There are very few games that can instil a sense of dread well. The horror genre is hard to do justice to via the board game medium, namely because the atmosphere is rarely at the level it needs to be for effective horror.
This is one place where Betrayal at House on the Hill is incredibly strong, not because it instils a sense of dread once the haunt has begun, but rather it instils that sense of dread whenever an Omen gets revealed. Every time the little crow icon, denoting an Omen is uncovered, there is this fantastic moment when all the players hold their breaths. Will this be the moment? Will this be when the Haunt begins?
Ironically, the real dread in Betrayal at House on the Hill doesn’t come from the horror, but rather it comes from the anticipation of horror. It comes from the anticipation of the haunt, and there is something truly magical about that.
At its best, the exploration is exciting and new. At its best, the characters feel like extensions of your own playing ability. At its best the haunts are thrilling and amazing and have you sat on the edge of your seat for the entire game. Will you win? Will the traitor? Will the survivors? Who knows!?!

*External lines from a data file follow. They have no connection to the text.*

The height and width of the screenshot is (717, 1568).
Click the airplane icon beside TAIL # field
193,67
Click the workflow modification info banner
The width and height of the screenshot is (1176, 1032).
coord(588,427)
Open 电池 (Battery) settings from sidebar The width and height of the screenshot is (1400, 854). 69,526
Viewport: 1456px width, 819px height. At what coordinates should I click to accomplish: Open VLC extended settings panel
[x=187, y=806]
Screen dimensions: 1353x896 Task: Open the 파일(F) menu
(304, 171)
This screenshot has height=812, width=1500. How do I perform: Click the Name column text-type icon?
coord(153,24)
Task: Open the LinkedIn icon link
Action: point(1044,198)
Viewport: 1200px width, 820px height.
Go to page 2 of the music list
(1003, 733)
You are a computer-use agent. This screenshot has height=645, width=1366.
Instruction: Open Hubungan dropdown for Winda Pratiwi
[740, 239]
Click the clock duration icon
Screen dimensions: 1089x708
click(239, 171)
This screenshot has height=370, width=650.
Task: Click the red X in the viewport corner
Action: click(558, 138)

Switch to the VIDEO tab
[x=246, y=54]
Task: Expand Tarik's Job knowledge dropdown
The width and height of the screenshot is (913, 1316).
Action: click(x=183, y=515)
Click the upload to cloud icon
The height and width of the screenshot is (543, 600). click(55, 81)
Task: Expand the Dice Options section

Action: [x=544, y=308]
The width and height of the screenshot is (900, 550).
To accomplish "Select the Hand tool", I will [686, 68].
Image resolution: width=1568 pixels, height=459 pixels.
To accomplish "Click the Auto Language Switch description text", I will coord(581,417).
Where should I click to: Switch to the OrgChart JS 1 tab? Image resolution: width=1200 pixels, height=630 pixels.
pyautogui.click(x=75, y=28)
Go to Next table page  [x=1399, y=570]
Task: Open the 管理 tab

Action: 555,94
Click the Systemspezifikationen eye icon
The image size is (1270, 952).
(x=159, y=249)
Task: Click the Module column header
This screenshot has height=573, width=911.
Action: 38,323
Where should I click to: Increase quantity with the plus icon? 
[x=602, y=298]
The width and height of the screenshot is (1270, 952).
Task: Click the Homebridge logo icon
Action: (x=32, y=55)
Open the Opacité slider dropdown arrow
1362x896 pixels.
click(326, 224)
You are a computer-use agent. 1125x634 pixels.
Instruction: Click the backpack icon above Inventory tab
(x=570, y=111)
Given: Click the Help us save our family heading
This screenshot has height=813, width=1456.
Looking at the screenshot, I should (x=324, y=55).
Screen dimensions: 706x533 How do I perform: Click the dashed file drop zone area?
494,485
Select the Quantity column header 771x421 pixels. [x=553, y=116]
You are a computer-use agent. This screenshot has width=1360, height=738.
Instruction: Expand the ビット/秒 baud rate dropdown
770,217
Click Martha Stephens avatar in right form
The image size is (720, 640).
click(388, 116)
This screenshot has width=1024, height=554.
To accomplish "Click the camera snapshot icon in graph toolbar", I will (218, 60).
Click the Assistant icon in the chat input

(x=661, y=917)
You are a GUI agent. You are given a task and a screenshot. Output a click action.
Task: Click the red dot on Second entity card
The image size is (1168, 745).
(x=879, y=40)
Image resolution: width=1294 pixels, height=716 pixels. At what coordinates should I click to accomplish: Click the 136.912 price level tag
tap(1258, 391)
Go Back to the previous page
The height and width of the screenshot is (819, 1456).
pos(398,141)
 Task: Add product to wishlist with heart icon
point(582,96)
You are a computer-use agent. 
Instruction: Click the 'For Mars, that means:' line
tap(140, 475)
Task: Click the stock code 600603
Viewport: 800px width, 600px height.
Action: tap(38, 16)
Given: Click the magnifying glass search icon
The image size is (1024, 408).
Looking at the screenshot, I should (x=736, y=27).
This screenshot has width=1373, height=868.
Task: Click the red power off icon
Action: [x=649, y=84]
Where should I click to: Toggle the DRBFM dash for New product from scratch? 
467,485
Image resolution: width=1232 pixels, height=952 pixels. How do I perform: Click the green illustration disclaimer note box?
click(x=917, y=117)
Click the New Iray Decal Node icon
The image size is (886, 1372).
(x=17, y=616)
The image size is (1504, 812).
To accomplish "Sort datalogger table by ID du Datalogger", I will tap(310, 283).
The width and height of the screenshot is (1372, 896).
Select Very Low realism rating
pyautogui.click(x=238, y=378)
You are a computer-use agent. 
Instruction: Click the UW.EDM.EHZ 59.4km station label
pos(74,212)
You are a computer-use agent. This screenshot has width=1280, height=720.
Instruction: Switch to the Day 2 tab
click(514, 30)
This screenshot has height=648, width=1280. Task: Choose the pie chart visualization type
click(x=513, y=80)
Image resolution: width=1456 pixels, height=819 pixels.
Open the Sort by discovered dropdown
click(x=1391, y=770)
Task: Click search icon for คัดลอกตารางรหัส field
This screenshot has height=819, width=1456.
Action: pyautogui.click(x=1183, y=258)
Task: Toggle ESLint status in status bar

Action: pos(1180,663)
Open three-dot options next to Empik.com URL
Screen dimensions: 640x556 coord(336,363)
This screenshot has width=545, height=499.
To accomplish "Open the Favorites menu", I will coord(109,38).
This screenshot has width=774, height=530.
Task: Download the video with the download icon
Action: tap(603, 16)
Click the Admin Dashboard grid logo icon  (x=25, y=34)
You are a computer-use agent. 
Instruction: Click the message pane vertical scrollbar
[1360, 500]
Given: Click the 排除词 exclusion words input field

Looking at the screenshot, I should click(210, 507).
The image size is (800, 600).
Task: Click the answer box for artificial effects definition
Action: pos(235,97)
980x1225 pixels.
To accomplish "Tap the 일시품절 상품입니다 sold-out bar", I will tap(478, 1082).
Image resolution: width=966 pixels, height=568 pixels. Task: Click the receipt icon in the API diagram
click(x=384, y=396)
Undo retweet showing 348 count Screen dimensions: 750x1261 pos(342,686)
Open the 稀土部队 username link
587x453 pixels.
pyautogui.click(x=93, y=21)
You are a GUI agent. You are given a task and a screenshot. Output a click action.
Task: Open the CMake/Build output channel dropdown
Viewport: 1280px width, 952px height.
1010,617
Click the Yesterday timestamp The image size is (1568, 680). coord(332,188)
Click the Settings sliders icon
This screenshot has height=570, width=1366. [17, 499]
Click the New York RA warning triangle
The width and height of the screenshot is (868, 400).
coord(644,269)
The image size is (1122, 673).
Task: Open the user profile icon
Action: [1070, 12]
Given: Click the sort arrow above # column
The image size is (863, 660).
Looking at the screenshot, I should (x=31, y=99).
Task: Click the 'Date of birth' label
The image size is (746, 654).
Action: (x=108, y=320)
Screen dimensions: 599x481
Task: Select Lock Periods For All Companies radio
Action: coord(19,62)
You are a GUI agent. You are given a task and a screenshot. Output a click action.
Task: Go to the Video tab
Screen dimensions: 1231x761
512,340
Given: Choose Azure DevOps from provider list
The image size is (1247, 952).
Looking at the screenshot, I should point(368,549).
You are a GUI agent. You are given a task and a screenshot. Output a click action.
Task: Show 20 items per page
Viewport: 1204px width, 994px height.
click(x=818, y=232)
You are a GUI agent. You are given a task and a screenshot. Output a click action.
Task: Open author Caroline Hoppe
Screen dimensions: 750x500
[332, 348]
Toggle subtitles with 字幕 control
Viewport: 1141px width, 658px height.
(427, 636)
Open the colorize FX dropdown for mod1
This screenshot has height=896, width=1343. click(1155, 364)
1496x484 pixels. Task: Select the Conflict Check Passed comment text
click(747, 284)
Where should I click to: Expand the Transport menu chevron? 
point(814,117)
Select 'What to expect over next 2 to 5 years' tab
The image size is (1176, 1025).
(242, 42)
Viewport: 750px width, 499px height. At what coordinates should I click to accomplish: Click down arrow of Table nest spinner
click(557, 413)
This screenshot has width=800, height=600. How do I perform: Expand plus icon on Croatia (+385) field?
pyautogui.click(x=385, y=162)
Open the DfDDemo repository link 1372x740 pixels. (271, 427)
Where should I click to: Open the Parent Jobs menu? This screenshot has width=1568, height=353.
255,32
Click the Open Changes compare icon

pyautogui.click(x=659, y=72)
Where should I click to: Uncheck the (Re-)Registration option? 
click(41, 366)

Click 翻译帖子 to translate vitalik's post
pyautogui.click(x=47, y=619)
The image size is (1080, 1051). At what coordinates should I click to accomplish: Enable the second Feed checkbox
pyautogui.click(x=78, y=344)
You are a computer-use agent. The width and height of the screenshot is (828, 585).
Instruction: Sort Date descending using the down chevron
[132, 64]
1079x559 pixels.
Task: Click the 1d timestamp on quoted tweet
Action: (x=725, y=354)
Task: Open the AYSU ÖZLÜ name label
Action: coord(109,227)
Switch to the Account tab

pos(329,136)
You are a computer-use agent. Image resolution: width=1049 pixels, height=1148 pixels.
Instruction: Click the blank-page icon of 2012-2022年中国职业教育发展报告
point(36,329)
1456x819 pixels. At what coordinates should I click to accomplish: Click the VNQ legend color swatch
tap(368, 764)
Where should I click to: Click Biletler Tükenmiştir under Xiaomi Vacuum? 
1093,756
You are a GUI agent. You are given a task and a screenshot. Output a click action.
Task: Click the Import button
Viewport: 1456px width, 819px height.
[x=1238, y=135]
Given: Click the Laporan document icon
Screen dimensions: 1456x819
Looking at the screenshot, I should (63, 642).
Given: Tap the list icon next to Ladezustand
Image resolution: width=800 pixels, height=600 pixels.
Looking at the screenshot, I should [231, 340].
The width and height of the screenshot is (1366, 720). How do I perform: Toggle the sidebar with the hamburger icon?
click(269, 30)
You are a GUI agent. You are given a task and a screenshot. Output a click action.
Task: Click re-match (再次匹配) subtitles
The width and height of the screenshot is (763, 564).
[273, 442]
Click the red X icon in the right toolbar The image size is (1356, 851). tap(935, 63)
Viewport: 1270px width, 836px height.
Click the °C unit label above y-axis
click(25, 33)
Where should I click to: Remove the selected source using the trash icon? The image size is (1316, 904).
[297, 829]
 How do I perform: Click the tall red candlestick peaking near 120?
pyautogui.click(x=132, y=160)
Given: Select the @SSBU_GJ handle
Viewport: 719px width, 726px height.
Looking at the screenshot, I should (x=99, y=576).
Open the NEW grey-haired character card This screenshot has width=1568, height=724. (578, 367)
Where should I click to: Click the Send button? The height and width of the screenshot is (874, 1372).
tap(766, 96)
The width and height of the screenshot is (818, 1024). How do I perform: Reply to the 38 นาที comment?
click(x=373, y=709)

Betrayal at House on the Hill is one of those games that can glow, and that is one of those things that can’t be said very often about any game. It is a game that truly shows that board games can be something different other than Monopoly or Scrabble or Cluedo. It is a game that proves that something different can happen almost every time you play. It is a game that shows that board games can evolve and adapt. It is a game that is phenomenally exciting to discover as a new player – LOOK AT IT AND LOOK AT ALL THE POSIBILITIES!!!
That is Betrayal at House on the Hill at its best, and it will be its best a good 1/3 of the time. One in every three games will be amazing and new and fantastic and brilliant.
But then there will be the other 2/3 of the time. We’ve played Betrayal at House on the Hill more times than I can count, most of which were around 4 years ago. We’ve has some amazing nights exploring the mansion, and discovering new things. Then we’ve had nights where everything has been…well…okay. Everything has been fine. In fact, I would say, 1/3 of the time things have been generally…okay.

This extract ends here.